Comparative Analysis of Intensity–Duration–Frequency Curves in Arid Regions of Central Iran (Case Study: Rain Gauge and Synoptic Stations of the Sanij Watershed – Bidakhvid Station- Yazd)

Document Type : Research Paper

Author

Ph.D, Rangeland and Watershed Management Department, Faculty of Natural Resources and Desertification, Yazd University, Yazd, Iran.
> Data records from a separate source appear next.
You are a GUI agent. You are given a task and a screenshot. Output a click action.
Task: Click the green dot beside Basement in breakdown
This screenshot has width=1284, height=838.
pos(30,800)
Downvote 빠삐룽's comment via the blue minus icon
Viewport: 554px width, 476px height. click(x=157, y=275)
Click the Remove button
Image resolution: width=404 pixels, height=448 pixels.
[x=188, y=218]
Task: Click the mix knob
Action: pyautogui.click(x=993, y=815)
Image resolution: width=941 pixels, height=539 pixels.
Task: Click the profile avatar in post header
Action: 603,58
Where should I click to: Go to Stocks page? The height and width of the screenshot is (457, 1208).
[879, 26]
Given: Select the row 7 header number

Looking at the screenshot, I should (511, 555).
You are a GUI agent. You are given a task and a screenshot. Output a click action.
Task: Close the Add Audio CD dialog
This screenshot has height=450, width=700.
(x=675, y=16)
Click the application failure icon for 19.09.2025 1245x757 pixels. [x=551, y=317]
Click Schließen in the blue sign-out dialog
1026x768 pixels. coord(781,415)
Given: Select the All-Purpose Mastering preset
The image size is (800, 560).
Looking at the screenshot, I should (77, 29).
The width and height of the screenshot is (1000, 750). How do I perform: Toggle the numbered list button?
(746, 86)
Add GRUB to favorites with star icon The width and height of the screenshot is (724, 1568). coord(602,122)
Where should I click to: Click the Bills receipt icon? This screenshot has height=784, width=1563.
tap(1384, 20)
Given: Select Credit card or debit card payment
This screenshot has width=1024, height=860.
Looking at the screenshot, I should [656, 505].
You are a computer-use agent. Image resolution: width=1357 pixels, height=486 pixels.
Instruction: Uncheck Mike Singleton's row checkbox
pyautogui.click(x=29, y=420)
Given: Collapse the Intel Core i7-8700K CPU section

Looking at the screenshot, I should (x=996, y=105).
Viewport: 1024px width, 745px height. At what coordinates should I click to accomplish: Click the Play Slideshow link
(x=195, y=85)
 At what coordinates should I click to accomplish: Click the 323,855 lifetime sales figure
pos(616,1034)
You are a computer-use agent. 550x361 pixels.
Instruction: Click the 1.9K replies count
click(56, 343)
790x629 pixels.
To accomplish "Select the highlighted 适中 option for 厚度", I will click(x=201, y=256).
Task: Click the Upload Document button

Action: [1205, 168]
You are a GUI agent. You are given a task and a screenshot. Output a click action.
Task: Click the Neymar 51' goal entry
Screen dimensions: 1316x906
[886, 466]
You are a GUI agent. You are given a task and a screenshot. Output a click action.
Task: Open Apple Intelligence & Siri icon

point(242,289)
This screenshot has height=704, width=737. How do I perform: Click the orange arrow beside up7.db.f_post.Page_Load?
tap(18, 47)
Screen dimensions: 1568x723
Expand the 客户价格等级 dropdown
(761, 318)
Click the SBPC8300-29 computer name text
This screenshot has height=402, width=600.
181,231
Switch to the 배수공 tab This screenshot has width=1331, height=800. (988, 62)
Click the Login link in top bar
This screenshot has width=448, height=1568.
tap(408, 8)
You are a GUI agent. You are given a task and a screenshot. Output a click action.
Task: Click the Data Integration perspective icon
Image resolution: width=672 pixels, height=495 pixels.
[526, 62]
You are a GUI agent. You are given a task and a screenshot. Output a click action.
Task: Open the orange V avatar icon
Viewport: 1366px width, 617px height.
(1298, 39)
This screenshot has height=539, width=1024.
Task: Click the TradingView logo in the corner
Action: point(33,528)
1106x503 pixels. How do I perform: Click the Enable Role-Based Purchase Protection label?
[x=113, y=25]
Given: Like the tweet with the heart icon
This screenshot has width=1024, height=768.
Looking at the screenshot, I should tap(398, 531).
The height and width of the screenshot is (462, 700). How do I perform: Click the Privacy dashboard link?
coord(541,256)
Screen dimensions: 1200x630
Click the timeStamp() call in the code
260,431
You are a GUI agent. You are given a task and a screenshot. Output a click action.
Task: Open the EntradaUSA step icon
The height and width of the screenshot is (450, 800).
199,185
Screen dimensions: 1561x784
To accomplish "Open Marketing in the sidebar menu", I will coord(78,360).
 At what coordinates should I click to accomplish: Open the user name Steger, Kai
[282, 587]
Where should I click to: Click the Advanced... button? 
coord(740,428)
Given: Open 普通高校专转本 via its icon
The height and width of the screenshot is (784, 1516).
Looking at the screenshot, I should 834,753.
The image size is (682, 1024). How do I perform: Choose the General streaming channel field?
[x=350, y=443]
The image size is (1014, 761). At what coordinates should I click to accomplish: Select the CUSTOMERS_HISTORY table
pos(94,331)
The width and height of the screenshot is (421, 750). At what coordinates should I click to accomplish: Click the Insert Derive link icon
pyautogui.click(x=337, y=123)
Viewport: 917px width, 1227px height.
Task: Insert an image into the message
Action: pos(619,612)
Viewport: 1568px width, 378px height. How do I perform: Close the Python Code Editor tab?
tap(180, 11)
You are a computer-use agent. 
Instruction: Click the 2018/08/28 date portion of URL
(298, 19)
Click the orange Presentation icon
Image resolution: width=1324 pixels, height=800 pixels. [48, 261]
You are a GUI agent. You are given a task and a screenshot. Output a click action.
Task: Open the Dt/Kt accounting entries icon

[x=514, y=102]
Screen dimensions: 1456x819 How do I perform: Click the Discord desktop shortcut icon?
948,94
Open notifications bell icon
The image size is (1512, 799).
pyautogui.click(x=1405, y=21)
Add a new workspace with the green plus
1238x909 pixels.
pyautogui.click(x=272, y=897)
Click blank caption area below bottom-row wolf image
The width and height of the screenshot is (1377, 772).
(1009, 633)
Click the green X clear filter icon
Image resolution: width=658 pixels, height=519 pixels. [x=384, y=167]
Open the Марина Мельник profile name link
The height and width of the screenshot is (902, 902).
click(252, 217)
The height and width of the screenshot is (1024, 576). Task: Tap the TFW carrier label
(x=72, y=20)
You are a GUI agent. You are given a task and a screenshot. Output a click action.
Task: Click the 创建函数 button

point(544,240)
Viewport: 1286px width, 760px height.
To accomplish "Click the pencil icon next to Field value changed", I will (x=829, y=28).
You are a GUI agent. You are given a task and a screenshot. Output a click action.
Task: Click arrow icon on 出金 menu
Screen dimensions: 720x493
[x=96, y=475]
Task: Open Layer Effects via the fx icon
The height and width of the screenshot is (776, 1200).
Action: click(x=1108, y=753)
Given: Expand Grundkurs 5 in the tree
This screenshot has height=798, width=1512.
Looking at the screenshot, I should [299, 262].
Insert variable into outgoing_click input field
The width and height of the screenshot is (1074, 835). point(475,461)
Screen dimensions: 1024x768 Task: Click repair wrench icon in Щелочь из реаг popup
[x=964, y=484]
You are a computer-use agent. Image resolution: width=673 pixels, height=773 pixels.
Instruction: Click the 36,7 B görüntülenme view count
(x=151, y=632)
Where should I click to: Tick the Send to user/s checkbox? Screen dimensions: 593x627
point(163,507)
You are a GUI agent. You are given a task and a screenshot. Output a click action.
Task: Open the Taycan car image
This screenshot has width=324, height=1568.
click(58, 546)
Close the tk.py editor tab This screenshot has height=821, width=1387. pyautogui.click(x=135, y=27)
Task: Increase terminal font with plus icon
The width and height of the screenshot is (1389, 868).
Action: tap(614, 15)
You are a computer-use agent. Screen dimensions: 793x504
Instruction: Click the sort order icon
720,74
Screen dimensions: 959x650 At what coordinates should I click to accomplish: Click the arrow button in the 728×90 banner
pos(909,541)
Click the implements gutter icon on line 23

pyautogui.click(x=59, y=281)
10.29252/aridbiom.2026.4056

Abstract

Intensity–Duration–Frequency (IDF) curves are among the most important tools for analyzing rainfall occurrence frequency and estimating return periods of precipitation events in hydrological studies. The objective of this research is to derive and compare IDF curves based on data from rain gauge and synoptic stations in the Sanij watershed (Bidakhvid station), located in the arid regions of central Iran. For this purpose, 24-hour rainfall data and instantaneous rainfall records from the selected station were utilized. IDF curves based on 24-hour rainfall were developed using the Ghahreman method. In addition, IDF curves derived from instantaneous rainfall data were extracted using the EasyFit software and selected probability distribution functions. The IDF curves were generated for various rainfall durations up to 24 hours and return periods ranging from 2 to 250 years. The results indicate that rainfall intensity during the second half of the year (autumn and winter) is, on average, approximately 60% higher than that of the first half of the year (spring and summer). This difference becomes more pronounced for longer return periods and extended rainfall durations. Furthermore, the mean annual rainfall intensity during the second half of the year was estimated to be about 35% higher than that of the first half. Considering that a significant portion of precipitation in the second half of the year occurs as snowfall and has a limited contribution to runoff and flood generation, a more detailed seasonal and temporal analysis of precipitation is essential for accurate runoff assessment. The findings demonstrate that neglecting temporal–seasonal differentiation of rainfall can result in errors exceeding 30% in estimating effective rainfall intensity. Therefore, the application of integrated approaches, including satellite-based analyses, local observational data, and indigenous knowledge from local residents, is recommended to distinguish between effective and ineffective precipitation in flood generation. These approaches can significantly enhance the accuracy of hydrological modeling, water resources management, and flood control strategies in the study area.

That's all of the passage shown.